The reasoning was that most people do not go directly to your web site to read what's on it. They find a story on Facebook and click on that.

I guess that's true, but I didn't really buy into the idea that every single thing you do should be on Facebook. I couldn't understand why I saw the more routine stuff like youth photos and write ups and the routine, week-in, week-out high school stories promoted on Facebook.

To me, it made sense to promote the big stuff, the features, the stories about the teams winning states or the league.

I guess you never know what is going to catch the readers' attention, but if everything is a big deal, nothing is a big deal.
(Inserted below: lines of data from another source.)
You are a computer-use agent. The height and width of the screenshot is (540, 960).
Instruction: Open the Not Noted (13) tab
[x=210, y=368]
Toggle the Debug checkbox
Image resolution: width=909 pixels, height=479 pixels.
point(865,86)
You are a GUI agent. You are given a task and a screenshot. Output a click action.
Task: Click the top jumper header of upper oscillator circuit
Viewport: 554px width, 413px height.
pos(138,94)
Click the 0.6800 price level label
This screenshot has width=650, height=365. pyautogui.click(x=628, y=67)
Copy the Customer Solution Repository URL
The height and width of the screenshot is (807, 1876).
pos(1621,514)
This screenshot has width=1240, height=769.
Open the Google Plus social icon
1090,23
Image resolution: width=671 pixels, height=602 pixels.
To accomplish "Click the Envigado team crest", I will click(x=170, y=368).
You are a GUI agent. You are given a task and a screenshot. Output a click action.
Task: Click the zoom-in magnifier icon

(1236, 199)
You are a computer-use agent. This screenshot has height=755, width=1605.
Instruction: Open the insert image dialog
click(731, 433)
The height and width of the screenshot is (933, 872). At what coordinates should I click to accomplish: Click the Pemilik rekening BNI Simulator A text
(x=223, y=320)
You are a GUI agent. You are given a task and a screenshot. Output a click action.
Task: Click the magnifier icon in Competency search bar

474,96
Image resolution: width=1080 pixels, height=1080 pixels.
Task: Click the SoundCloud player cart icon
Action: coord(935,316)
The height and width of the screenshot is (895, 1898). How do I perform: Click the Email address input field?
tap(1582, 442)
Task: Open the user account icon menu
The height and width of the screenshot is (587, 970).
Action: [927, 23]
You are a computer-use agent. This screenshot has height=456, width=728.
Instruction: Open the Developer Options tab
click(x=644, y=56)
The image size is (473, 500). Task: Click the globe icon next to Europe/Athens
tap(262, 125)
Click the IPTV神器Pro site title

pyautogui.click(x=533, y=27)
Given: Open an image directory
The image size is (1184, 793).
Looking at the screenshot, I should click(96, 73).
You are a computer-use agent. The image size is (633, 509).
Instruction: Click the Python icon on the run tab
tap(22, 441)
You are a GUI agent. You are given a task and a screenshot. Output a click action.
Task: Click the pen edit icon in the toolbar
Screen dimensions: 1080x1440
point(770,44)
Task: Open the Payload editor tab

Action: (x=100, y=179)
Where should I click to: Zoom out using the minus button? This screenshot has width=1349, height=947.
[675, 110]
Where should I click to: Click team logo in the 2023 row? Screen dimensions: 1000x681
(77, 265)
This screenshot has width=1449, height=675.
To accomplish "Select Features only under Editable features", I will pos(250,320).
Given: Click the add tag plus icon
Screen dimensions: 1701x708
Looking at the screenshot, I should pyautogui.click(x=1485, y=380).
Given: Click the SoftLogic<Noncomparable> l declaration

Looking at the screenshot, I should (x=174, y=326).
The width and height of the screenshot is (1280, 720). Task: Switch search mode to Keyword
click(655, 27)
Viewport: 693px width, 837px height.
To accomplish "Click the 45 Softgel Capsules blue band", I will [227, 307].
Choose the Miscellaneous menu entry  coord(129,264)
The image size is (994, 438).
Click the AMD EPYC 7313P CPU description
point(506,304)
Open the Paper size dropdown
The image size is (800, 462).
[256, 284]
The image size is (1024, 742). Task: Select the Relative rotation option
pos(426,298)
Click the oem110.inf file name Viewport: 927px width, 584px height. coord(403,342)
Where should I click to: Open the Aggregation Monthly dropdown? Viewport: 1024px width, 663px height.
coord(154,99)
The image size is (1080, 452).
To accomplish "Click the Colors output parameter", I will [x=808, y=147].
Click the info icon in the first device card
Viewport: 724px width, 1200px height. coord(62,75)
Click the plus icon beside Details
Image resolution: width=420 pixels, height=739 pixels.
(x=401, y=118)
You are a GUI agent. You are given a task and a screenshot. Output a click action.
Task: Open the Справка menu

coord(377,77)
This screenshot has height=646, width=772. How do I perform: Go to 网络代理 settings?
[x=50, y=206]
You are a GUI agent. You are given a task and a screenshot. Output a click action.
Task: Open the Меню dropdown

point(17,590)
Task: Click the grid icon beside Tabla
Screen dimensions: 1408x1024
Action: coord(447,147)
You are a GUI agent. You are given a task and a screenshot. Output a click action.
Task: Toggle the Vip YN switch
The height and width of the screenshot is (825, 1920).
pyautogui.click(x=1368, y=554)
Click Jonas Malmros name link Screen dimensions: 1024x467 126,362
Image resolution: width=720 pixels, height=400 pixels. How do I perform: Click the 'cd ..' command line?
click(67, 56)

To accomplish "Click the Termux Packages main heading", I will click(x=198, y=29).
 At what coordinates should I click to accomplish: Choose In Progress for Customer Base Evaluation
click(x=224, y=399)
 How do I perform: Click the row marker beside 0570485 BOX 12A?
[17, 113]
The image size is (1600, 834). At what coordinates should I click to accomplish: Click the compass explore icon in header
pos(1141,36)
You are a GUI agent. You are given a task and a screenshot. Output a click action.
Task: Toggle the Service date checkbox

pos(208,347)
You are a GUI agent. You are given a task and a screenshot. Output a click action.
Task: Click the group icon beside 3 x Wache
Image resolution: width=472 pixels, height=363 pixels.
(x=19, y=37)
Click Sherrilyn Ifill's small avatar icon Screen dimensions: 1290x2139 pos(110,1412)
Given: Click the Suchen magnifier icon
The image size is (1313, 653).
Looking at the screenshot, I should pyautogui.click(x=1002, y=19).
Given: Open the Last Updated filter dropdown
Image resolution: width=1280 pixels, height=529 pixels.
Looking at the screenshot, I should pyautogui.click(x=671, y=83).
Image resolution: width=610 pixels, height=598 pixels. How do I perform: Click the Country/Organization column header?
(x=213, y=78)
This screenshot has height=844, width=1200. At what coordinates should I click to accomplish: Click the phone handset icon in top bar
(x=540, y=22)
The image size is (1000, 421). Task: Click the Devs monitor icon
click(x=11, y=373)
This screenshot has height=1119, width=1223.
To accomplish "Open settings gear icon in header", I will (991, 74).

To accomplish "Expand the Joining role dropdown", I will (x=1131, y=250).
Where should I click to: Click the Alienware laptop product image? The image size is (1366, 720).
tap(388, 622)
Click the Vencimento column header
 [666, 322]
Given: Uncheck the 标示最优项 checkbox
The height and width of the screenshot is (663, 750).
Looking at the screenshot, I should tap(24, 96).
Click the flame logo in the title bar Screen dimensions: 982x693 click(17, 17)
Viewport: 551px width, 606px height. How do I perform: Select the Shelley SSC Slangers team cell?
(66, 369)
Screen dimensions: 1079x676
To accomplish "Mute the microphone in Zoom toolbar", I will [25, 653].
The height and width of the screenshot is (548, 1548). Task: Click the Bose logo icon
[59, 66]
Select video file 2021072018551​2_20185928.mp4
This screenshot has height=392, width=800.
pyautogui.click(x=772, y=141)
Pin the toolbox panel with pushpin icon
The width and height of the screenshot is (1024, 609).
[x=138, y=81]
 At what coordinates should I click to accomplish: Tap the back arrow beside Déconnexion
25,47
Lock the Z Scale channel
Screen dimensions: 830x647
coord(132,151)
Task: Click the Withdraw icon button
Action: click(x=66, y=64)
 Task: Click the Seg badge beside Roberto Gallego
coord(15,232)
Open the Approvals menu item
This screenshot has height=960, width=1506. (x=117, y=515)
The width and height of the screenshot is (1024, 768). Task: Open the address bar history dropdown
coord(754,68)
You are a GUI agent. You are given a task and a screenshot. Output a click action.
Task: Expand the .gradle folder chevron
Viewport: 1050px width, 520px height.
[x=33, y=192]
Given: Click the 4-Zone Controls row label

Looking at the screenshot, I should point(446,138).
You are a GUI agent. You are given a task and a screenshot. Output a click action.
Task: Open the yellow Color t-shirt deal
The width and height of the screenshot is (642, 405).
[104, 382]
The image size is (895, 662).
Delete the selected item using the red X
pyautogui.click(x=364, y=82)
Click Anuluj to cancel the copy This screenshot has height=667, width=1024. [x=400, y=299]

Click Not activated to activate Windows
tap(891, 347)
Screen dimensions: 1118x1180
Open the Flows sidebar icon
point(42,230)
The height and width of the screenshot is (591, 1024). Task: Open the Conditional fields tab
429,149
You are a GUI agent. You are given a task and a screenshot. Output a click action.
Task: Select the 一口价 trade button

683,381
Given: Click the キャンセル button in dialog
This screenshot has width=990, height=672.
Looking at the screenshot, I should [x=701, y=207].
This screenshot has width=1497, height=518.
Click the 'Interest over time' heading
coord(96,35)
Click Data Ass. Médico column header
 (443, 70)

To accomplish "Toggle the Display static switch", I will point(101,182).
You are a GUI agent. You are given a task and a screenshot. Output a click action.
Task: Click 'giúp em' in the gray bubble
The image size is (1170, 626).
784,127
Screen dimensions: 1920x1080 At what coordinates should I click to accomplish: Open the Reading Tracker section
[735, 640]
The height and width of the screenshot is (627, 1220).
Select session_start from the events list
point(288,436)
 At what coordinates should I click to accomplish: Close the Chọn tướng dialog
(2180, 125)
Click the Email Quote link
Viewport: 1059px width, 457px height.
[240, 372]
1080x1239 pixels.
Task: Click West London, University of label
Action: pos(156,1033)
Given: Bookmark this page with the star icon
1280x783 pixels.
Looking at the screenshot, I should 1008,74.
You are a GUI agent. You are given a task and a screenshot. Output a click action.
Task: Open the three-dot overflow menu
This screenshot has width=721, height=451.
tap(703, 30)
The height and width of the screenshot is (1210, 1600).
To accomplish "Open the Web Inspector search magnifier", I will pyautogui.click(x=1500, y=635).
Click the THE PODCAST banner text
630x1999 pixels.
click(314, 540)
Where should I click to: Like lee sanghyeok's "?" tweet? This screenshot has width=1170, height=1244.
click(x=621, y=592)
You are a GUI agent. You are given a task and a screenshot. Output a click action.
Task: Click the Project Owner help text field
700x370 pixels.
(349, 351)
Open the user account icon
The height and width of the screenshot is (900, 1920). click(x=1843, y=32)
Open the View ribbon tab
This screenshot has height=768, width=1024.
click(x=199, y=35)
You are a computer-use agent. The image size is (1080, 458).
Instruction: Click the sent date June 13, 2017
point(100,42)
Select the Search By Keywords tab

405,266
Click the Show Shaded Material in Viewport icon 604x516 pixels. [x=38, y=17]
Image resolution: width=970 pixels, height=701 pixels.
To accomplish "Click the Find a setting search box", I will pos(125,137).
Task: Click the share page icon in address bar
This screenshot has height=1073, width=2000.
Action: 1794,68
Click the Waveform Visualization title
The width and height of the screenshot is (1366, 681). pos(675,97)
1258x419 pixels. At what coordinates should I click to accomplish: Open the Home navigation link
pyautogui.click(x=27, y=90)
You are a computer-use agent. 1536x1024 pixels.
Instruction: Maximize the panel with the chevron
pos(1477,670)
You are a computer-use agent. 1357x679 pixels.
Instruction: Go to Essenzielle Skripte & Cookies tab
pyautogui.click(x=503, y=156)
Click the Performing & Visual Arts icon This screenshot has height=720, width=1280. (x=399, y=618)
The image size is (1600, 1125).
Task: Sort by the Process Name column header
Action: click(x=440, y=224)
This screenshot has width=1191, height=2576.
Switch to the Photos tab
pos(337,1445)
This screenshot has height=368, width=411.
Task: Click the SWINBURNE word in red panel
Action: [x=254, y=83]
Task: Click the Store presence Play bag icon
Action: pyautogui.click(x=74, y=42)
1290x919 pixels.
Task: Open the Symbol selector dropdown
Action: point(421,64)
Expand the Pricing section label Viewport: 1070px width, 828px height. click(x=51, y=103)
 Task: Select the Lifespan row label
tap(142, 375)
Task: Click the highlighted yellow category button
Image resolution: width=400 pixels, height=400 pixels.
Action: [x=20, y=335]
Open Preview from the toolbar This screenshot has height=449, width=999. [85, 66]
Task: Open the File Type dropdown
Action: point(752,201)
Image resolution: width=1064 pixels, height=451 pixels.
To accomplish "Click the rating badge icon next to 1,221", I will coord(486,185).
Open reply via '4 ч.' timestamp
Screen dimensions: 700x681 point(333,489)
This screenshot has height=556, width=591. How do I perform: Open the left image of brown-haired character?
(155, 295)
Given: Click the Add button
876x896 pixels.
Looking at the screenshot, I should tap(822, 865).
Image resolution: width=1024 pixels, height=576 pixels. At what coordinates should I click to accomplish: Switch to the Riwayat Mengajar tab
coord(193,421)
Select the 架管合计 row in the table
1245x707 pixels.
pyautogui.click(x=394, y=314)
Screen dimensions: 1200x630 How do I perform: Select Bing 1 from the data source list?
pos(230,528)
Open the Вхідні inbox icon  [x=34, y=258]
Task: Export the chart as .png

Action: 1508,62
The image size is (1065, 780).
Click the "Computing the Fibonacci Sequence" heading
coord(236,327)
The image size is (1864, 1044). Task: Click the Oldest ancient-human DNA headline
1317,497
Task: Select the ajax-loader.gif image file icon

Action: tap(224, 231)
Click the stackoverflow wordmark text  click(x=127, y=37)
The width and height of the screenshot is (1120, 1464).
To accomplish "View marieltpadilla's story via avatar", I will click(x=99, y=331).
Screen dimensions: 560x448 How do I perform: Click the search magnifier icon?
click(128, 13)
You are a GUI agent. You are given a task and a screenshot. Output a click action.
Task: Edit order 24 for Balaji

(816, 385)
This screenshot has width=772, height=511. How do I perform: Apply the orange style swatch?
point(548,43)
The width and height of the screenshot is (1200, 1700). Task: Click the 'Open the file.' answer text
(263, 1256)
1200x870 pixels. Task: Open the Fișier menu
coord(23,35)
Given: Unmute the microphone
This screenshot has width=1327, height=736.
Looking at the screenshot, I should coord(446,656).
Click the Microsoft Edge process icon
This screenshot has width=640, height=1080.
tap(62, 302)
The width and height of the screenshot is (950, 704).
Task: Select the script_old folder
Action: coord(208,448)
One day I said that to one of the higher-up people on the digital side. Her reply was if it's not a big deal, why report it at all?

While I didn't answer, there are some routine things that you publish because a part of your readership expects to see them. They're not anything that needs to be shouted from the highest mountaintop and the people who are looking for them will find them.

Part of it is my own personality. I'm not one to shout everything from the highest mountain. I tend to be rather understated. Not everything is huge and acting as if it is diminishes what really is a big deal. Every football game isn't the Super Bowl. (Though I know one photographer who acts like every fire is the Towering Inferno).

On the other hand, the three most important words I've ever learned about the business are "You never know." It might not seem like a big deal to me, but it might be to a lot of other people.

Where does everyone here come down on this? Promote the **** out of everything or just the big stuff or only report the big stuff and maybe tell some readers "I'm sorry, but we don't do that anymore." about certain stories?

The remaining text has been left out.